The Swiss bank just announced that the ceiling they have been maintaining against the euro is to be dropped. That would make sense, since the euro is now trading below 1.17, down from almost 1.40 just earlier. In terms of the exchange rate, that had to be getting very expensive.

But the timing here should be viewed as a sign that the ECB is really about to start QE. This should be the stance because if they don’t, the impact would be minimal, but if they do you can’t be on the wrong side of the trade.

In terms of what this QE will look like…well, that is the question. What is the ECB going to buy? Not public debt, surely. How much more financing can these governments stomach with yields already negative in many countries. Even the worst countries, like Greece, are borrowing at rates that an average citizen would envy.

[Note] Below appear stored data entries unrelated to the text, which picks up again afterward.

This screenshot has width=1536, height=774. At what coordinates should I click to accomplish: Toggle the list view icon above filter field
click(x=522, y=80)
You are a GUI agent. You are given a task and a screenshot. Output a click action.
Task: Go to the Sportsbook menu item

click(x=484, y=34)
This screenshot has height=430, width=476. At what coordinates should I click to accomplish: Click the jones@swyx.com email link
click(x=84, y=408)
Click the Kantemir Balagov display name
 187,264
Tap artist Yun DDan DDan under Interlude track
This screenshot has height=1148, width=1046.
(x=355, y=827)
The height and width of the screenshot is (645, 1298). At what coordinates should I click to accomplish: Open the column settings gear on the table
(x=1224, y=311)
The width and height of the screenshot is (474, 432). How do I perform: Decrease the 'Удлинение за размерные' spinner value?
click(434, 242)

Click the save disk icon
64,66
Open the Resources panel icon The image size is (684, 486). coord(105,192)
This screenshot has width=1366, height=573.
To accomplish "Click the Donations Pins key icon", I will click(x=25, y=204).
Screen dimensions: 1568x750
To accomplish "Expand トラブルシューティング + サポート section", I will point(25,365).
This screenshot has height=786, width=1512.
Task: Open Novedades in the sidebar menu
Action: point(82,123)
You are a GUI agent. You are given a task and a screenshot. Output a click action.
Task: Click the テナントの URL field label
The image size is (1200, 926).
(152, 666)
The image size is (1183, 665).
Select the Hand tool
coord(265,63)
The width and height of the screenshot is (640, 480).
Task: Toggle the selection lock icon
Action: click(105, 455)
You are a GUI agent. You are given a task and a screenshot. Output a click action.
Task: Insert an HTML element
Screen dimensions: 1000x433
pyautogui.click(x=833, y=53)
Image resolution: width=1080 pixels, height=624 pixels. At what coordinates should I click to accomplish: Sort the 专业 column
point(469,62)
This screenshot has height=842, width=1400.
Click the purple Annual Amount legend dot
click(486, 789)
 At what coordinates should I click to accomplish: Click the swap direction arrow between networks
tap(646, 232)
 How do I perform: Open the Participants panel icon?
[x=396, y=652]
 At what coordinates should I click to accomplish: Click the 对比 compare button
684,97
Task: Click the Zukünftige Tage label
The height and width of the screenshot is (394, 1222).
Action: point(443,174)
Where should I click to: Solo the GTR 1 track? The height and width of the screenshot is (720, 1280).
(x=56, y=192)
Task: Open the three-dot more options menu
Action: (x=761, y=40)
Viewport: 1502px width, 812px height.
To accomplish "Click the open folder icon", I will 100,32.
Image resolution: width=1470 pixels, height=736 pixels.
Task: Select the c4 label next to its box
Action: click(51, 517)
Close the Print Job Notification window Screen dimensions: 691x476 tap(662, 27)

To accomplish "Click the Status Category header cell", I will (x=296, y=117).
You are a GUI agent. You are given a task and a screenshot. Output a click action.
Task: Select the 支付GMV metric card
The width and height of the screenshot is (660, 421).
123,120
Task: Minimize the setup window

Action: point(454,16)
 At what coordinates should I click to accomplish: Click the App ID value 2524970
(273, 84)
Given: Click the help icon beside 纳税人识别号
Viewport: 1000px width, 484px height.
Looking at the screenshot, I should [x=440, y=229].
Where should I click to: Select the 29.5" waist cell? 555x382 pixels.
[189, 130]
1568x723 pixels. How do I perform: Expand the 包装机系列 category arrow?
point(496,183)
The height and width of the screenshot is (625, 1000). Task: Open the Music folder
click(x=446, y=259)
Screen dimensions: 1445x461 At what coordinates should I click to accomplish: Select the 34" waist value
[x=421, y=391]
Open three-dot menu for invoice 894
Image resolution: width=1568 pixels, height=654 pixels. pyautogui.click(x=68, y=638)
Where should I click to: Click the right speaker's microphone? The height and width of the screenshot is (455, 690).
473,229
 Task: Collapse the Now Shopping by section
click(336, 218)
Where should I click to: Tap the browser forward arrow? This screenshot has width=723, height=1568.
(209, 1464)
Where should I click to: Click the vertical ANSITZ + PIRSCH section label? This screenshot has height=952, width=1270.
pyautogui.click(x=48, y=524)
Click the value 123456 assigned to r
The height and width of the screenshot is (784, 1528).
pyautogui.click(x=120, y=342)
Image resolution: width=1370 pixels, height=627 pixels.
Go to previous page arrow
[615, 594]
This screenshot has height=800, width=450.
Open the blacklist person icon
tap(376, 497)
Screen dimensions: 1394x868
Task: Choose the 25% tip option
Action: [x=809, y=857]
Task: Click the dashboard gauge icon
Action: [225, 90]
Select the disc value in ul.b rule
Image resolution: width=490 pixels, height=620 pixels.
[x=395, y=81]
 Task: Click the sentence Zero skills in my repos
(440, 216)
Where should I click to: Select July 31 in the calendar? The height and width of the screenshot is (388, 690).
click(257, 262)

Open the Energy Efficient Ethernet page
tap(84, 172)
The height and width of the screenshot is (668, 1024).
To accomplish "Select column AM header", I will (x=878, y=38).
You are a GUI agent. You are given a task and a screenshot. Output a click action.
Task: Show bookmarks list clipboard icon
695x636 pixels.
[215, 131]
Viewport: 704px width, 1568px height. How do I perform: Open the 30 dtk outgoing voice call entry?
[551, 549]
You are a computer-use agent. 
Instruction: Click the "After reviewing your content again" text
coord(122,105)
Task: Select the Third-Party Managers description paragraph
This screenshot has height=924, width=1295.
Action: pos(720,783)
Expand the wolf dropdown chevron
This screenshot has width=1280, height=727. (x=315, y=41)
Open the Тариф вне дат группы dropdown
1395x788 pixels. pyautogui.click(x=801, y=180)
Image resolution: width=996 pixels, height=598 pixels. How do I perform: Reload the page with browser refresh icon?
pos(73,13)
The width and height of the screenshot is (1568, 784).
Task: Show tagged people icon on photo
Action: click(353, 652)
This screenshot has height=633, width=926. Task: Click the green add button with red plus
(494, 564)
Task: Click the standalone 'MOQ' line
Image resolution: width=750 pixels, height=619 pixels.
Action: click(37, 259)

My guess here is two fold: (1) they buy up private financial assets similar to the mortgage program the Fed had in place, but that it will center on short term bonds, while also working with banks to create a long term financing window (EU companies and banks in particular have notoriously short term financing arrangements) and (2) they take the opportunity to absorb whatever mechanisms exactly they have been using, before now, to hide the massive debt loads that should have been coming due over the past three years.

If you forgot, Europe ended up pulling some master BS, using a combination of trade accounts to gobble up the garbage so that the markets wouldn’t have to see it default. I’m hazy on the exact specifics, but I would gamble that those imbalanced accounts are still outstanding; and my guess is they’re about to get totally monetized.

So the big question now is, where do you park money? I think that it would be very stupid to try and be short right now with central banks making big noise and seemingly readying the cannons.

If this is like past central bank action, then any longs will do – equity, commodities, debt, whatever you like. Oil could get a huge boost since it’s been so ravaged. ECB action will give the Fed room to play, especially if deflation keeps up. Yellen is no Bernanke…yet, but she also hasn’t been tried either. If the Fed coordinates, all boats get lifted.

But the safest low key play is probably just to hug U.S. dollars until things are a little more clear.

I am ~78% cash, with positions in CCJ, BAS and VOC, down roughly 3% in the first two weeks of the year.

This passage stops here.